(Stored data entries)
--------

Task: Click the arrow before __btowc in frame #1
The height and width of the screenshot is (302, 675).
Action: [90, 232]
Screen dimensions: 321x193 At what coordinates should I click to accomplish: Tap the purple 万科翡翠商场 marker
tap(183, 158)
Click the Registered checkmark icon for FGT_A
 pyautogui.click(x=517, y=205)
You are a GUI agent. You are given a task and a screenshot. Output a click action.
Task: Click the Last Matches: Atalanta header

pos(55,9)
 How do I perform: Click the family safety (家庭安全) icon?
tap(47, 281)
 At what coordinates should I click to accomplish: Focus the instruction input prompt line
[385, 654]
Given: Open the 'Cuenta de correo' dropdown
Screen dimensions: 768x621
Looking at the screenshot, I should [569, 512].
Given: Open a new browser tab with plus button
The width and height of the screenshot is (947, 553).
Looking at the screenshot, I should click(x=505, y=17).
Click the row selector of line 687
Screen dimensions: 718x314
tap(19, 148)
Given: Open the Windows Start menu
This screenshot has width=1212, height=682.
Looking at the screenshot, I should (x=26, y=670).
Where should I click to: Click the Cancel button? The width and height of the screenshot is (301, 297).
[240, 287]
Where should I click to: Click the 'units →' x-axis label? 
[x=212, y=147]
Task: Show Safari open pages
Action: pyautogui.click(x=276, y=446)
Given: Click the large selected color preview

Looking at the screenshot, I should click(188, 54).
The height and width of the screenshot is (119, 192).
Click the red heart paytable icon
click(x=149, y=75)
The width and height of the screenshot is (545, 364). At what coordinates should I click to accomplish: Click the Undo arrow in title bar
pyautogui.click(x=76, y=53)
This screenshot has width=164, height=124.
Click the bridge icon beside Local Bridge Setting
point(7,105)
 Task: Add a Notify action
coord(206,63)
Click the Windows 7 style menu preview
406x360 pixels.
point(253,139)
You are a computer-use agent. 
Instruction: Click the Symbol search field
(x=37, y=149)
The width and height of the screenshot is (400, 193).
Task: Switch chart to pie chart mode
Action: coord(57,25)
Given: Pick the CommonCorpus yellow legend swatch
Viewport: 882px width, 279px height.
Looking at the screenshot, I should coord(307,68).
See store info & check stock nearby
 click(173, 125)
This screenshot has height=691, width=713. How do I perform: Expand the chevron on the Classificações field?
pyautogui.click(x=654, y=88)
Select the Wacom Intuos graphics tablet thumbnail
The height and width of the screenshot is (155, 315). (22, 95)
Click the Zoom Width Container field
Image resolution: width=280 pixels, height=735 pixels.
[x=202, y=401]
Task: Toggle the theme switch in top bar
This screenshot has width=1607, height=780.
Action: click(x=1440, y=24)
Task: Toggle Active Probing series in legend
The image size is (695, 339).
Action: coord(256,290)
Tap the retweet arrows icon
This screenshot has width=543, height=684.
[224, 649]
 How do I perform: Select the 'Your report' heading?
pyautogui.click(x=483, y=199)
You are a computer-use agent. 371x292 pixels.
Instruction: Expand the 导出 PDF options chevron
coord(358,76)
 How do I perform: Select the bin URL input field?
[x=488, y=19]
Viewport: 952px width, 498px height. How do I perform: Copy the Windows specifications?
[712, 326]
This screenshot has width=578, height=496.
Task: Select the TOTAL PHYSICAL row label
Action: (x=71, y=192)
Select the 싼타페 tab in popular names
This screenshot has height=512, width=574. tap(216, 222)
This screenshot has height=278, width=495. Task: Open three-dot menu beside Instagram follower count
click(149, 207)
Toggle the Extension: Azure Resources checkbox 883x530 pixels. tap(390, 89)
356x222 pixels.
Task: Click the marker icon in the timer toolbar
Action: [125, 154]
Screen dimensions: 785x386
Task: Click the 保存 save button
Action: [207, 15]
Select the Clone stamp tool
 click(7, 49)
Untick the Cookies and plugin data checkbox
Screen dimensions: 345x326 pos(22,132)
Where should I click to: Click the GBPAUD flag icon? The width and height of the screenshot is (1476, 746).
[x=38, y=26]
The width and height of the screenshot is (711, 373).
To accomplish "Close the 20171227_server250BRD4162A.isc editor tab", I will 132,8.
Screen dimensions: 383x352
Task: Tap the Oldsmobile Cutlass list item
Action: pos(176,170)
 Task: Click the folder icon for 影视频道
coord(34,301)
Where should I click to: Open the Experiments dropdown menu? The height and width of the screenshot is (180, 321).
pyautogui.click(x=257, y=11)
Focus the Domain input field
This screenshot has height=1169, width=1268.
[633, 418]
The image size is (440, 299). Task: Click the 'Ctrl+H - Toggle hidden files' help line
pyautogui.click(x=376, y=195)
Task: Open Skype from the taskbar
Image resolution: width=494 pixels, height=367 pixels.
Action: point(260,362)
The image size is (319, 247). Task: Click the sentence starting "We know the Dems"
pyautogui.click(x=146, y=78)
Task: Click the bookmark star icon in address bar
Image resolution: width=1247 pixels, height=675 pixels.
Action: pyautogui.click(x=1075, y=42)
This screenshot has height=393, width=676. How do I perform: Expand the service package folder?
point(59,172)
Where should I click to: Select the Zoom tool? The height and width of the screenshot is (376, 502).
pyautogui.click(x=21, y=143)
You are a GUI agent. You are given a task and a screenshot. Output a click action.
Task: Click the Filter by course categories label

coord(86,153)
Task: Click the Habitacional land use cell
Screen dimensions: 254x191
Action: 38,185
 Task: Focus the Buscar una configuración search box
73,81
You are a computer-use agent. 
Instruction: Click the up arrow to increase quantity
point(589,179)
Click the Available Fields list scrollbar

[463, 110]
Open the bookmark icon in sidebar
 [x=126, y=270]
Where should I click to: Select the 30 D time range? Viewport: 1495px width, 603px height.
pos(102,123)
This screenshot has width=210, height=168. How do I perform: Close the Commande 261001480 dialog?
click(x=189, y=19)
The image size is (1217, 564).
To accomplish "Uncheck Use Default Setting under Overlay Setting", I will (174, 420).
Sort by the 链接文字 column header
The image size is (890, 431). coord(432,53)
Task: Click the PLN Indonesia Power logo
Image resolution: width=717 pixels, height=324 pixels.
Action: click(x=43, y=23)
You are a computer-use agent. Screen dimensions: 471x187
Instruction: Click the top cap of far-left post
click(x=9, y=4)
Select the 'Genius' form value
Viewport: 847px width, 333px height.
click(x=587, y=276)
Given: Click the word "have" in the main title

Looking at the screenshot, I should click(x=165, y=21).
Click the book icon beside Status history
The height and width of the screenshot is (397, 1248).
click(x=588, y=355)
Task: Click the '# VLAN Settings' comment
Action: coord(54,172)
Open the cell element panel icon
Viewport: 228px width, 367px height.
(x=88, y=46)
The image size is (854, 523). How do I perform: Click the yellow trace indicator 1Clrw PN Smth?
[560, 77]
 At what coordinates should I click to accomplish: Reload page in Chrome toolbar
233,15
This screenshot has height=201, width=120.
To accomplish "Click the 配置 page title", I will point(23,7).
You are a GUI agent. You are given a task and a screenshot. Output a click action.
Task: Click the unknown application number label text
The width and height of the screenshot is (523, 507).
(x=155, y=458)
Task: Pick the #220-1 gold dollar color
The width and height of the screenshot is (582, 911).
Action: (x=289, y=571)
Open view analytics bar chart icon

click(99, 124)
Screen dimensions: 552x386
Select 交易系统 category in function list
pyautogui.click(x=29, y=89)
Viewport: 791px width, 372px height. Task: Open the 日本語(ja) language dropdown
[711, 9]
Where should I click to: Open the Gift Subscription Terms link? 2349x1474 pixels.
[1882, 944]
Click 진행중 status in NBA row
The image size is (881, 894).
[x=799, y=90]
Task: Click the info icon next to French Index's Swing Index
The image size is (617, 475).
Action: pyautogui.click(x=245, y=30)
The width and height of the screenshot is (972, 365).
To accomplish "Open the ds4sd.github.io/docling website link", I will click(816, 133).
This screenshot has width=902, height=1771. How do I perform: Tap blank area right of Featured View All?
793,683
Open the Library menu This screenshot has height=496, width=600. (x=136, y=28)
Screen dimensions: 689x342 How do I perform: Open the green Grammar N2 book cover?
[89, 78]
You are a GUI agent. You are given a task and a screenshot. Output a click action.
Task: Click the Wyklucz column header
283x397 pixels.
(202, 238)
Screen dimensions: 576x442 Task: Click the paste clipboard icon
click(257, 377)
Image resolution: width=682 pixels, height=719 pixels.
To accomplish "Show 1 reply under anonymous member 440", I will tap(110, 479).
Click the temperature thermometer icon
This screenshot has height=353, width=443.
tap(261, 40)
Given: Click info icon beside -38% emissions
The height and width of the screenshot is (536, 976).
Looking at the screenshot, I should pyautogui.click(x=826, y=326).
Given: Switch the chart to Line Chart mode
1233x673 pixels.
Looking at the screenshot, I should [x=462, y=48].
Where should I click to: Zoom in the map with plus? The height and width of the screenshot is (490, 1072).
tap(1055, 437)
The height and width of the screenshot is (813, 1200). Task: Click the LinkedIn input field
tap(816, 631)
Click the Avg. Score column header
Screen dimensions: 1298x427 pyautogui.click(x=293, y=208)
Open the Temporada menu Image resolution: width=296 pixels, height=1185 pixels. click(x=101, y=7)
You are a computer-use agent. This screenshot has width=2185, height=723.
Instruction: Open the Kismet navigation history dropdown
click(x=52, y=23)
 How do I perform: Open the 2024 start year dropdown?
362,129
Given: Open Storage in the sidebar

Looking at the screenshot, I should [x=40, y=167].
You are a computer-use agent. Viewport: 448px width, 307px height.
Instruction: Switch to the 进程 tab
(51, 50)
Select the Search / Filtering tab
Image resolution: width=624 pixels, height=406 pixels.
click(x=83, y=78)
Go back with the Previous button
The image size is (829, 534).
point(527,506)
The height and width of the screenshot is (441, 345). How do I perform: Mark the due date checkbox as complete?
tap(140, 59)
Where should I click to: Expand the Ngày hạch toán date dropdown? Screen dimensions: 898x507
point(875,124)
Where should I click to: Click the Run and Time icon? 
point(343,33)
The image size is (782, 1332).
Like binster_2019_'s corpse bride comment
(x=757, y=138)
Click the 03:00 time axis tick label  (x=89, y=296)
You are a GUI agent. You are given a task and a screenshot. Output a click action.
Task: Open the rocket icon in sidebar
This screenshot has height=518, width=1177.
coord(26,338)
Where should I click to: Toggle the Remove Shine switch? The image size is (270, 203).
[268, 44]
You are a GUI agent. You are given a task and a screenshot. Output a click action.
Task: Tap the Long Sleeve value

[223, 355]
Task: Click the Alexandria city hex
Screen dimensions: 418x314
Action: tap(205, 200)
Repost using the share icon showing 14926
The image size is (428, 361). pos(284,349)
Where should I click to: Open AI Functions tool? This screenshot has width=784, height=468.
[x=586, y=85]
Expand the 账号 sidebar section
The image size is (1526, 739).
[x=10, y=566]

--------

AIM OF THE EXERCISE ▸ Check each line of the data above for the word "legend" and copy the ones where it is found.

EXERCISE ANSWER ▸
Given: Pick the CommonCorpus yellow legend swatch
Task: Toggle Active Probing series in legend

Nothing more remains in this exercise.